いまだ「本格ミステリ冬の時代」

昨日の屋根裏の散歩会でのこと。

 「本格ミステリ冬の時代」があったのかなかったのかが、ツイッターで話題になっていたそうだ。当方が以前書いた文章がとりあげられていたという。で、その情報をくれた方が聞いてきた。


「でもね、冬の時代がなかったという人って、いないんですよ」
「もちろん。だって、あったんだから」

 多くの方が誤解しているようだが、ぼくは「本格ミステリ冬の時代」がなかったとは思っていない。

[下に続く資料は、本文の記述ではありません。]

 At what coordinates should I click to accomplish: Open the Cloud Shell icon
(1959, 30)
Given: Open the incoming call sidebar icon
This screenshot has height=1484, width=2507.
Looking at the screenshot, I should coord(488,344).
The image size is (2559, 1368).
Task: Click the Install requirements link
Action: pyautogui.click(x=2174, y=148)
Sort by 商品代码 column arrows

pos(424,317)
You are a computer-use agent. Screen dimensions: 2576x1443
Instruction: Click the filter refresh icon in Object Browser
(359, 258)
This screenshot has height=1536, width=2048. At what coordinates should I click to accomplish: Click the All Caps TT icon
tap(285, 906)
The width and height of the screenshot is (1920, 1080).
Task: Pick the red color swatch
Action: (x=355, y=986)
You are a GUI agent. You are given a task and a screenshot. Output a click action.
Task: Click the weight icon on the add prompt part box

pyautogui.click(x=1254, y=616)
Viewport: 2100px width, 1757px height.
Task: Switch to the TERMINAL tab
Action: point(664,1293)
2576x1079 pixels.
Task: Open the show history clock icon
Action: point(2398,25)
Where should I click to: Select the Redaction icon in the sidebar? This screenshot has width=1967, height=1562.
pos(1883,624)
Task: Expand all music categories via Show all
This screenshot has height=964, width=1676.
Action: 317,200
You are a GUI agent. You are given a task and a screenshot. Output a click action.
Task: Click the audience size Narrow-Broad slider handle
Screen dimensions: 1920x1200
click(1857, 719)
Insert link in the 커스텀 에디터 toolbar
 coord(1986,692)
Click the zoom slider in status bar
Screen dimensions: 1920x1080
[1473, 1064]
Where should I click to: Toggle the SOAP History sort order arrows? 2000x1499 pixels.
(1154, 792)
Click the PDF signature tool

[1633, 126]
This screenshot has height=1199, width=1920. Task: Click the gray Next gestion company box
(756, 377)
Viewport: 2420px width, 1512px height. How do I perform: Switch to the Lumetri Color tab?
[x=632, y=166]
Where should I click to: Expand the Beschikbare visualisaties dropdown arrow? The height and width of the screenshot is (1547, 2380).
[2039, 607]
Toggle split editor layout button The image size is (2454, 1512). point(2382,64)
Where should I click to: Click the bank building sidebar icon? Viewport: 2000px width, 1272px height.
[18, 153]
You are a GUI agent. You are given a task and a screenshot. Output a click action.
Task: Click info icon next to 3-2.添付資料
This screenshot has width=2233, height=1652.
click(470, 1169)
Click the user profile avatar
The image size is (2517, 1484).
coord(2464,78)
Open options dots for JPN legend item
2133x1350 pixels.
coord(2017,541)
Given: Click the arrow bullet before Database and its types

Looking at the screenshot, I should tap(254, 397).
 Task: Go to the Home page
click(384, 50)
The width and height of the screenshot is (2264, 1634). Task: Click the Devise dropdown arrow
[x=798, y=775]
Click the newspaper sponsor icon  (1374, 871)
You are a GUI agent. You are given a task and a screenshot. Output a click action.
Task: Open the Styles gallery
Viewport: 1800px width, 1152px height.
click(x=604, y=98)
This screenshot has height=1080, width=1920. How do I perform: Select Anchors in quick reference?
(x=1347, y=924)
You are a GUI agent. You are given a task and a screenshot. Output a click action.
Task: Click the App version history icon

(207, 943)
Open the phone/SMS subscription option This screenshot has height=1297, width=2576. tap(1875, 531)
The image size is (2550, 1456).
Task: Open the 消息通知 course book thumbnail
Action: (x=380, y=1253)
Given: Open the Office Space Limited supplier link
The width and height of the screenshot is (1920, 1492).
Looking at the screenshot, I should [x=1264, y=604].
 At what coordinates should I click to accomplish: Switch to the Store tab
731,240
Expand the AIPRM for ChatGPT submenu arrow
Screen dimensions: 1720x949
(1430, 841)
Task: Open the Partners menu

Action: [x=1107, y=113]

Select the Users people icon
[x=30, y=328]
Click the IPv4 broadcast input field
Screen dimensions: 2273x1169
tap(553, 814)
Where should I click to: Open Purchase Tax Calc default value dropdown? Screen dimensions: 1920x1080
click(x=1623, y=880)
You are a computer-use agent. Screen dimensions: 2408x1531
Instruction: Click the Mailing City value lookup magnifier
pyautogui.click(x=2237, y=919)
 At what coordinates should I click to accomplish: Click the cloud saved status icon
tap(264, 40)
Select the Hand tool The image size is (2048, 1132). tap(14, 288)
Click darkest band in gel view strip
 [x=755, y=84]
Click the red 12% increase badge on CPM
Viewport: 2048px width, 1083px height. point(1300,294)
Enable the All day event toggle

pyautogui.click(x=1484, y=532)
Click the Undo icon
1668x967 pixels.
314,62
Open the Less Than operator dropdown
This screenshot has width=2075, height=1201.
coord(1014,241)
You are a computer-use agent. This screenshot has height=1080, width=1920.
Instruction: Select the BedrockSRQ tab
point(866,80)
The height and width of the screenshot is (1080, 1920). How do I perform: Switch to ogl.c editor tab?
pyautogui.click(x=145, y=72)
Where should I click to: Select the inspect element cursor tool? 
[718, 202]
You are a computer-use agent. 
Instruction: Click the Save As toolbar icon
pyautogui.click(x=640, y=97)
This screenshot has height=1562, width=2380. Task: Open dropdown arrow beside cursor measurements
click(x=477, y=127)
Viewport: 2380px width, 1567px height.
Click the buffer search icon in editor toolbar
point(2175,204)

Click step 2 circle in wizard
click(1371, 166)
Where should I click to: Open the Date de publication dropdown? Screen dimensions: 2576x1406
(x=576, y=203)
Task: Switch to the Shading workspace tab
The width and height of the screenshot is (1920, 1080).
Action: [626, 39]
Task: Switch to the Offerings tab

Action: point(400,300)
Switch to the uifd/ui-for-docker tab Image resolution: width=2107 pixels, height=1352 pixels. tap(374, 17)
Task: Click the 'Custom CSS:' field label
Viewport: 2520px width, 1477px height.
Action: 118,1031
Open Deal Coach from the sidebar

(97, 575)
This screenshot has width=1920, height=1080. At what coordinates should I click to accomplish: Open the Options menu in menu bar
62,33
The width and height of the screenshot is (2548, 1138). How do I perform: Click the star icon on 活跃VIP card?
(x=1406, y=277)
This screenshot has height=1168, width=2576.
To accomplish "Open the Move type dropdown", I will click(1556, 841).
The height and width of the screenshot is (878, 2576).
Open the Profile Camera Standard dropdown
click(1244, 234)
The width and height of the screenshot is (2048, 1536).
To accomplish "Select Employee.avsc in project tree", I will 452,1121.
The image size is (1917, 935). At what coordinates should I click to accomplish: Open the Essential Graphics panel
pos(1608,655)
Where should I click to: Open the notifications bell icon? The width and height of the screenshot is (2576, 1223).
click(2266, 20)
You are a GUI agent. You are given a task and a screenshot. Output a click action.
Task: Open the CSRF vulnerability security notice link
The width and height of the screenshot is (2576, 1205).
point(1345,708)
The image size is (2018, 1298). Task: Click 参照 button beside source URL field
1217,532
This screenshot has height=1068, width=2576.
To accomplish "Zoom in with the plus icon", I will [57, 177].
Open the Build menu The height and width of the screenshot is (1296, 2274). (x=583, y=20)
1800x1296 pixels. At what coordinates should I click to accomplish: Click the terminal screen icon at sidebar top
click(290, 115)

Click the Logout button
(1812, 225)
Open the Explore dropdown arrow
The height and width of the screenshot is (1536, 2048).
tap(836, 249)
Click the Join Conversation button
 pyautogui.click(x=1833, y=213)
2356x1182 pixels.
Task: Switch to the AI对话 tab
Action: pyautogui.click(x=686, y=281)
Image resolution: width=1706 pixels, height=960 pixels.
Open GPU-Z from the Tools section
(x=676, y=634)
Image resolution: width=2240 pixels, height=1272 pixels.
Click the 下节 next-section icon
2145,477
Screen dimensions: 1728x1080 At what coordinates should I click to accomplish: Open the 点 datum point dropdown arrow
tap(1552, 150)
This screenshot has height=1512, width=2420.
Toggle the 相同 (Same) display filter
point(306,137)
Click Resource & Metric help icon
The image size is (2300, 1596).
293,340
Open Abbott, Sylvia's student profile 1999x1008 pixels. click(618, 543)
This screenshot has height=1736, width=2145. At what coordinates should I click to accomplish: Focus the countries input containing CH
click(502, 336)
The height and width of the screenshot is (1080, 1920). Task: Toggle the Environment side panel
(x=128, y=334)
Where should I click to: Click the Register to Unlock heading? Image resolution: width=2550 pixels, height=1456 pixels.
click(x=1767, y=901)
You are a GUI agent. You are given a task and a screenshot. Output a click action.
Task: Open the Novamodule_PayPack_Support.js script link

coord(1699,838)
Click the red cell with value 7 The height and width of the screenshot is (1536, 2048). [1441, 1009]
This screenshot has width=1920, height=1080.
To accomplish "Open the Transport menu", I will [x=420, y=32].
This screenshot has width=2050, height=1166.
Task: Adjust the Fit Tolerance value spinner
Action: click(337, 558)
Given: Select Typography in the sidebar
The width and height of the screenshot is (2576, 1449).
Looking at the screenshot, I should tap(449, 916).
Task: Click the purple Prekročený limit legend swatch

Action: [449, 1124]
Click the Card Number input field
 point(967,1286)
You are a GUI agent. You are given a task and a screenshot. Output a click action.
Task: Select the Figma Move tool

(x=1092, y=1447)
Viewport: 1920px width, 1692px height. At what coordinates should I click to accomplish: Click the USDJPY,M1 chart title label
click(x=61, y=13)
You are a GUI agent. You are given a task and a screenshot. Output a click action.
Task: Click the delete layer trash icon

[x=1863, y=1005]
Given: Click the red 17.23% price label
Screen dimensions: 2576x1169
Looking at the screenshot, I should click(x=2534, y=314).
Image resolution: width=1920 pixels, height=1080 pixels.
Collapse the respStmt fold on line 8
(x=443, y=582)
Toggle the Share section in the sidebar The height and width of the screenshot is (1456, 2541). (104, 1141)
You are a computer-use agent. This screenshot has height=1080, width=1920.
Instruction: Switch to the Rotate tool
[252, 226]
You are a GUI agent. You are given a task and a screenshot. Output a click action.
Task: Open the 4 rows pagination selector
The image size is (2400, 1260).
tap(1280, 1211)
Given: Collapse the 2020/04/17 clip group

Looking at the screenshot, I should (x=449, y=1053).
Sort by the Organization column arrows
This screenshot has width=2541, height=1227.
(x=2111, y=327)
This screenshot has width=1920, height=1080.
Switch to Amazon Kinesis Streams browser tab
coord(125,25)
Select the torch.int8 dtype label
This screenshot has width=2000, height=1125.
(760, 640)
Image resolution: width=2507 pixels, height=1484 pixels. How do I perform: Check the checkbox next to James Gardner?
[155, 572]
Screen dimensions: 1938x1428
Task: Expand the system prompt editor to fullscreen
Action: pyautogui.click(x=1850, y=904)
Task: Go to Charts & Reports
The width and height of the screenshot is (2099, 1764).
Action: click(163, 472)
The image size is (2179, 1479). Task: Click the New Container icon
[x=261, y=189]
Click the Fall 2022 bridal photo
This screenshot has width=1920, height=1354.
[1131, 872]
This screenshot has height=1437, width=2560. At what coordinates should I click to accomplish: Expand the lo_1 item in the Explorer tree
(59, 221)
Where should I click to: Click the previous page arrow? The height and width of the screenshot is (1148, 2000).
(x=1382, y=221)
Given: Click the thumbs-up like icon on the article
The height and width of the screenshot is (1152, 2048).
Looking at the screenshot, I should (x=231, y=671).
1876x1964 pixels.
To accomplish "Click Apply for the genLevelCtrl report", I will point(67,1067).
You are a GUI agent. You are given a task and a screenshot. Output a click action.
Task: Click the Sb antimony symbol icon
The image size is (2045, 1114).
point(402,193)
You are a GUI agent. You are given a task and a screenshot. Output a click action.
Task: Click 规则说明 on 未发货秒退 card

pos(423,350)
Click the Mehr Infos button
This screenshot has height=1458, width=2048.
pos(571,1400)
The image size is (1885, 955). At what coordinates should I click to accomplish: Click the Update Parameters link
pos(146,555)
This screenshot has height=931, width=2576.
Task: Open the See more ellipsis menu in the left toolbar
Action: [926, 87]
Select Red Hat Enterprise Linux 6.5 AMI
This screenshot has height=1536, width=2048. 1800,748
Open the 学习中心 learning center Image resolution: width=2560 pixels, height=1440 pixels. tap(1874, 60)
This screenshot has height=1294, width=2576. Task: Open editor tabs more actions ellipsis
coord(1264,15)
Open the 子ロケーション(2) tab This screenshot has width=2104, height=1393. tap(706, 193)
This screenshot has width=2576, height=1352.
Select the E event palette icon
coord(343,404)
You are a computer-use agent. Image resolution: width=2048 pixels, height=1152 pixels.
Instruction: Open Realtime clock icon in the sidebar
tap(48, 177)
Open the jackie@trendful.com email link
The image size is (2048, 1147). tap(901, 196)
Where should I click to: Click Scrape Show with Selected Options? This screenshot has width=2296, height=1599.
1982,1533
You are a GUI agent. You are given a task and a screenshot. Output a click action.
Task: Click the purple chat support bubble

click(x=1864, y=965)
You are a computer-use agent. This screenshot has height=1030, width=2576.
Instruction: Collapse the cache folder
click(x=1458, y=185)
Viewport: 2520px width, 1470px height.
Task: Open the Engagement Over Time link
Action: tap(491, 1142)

 個人的な「本格ミステリ」への飢餓感ということであれば、まちがいなく、ぼくはそれを経験した。(ちなみにぼくは昭和31年/1956年生れ)中学から高校にかけて、主に海外の黄金時代の(いわゆる古き良き時代の)本格ミステリを一通り読み終わったあと、さて、現代日本のなかにそうしたテイストを求めようとした時に、まったくなにもない砂漠のような状況を感じて、「ああ、こういう謎解き小説は、もうどこにもないんだなぁ」と、絶望にかられた思い出は、はっきりとある。

 その当時の日本のミステリ(おもに推理小説と呼ばれていた)に書かれたサラリーマンの悲哀だとか、出世競争だとか、社会問題だとか、愛憎劇だとか、とにかくそういったドロドロした生活臭が表にでるような小説は願い下げだったのだ。現実的な諸問題はすべて、物語であっても、出てきて欲しくなかったのだ。リアルなものはやめてほしかった。中学から高校にかけての頃のぼくは、現実ばなれしたものにしか、「リアル」を感じ取れなかった。

 謎解きだけを求めていたわけではなかったと思う。謎解き以外の要素として、「現実」が顔を出すのが嫌だったのだ。ミステリに求めていたものは、謎解きと同時に、遊びの要素、洒落っ気であった。だから、都筑道夫作品にあるような薀蓄などは、楽しかった。結城昌治佐野洋も面白かった。(今では信じられないかもしれないが、当時のぼくは佐野洋に洒落っ気を感じていたのである)

 そうしたぼくが、少し読書の幅がひろがったのは、講談社から出た「現代推理小説大系」と早川書房から出た「世界ミステリ全集」によってである。戦前の日本の探偵小説は面白かったし、海外にはぼくの知らない面白い作家がいっぱいいるんだと気がついた。「本格ミステリ」が海外でどう発展しているのかも、おぼろげながらわかってきた。ぼくの飢餓感が少しおさまったのは、この時期である。雑誌「幻影城」の登場は、そのあとだった。

 いま思えば、当時の推理小説の主たる読者はサラリーマンだったし、時代風潮はリアリズム中心だった。マニアや学生向けの作品は、まだ市場が成熟していなかった。「本格ミステリ」がなかったのではなく、サラリーマン向けに書かれた「本格ミステリ」しかなかったのである。しかし、自分の求める作品が、自分で探し出せる範囲になかったのはたしかだ。だから飢餓感をもつ。中学生、高校生の探し出せる読書範囲なんて、ネットなどない頃には、じつに微々たるものだった。(実際には1960年代末からリバイバル・ブームが起っていたのだが、中学生の目につく範囲にはまだなかった)

 「「本格ミステリ冬の時代」はあったのか」という文章をぼくが書いたのは、その頃、ネットの若い人の文章を読むと、「冬の時代」があった、ということを、何の疑問ももたずに受け入れていたためである。個人的な飢餓感は別にして、日本のミステリの歴史を冷静に振り返ってみれば、それは、ちょっと違うんじゃないの、というのが正直な感想だった。だって、本格があったんだもん。だから、多分にアジテーションぽい書き方をしている。

 「本格ミステリ冬の時代」について語ろうとすると、多くが自分語り(読書歴語り)になってしまう。語り手によって、微妙に「冬の時代」の現実的な時期が違ったりする。それは、「冬の時代」はたぶん、それぞれの心のなかにあるから、って書くと、すごい上から目線だよなあ。妄言多謝。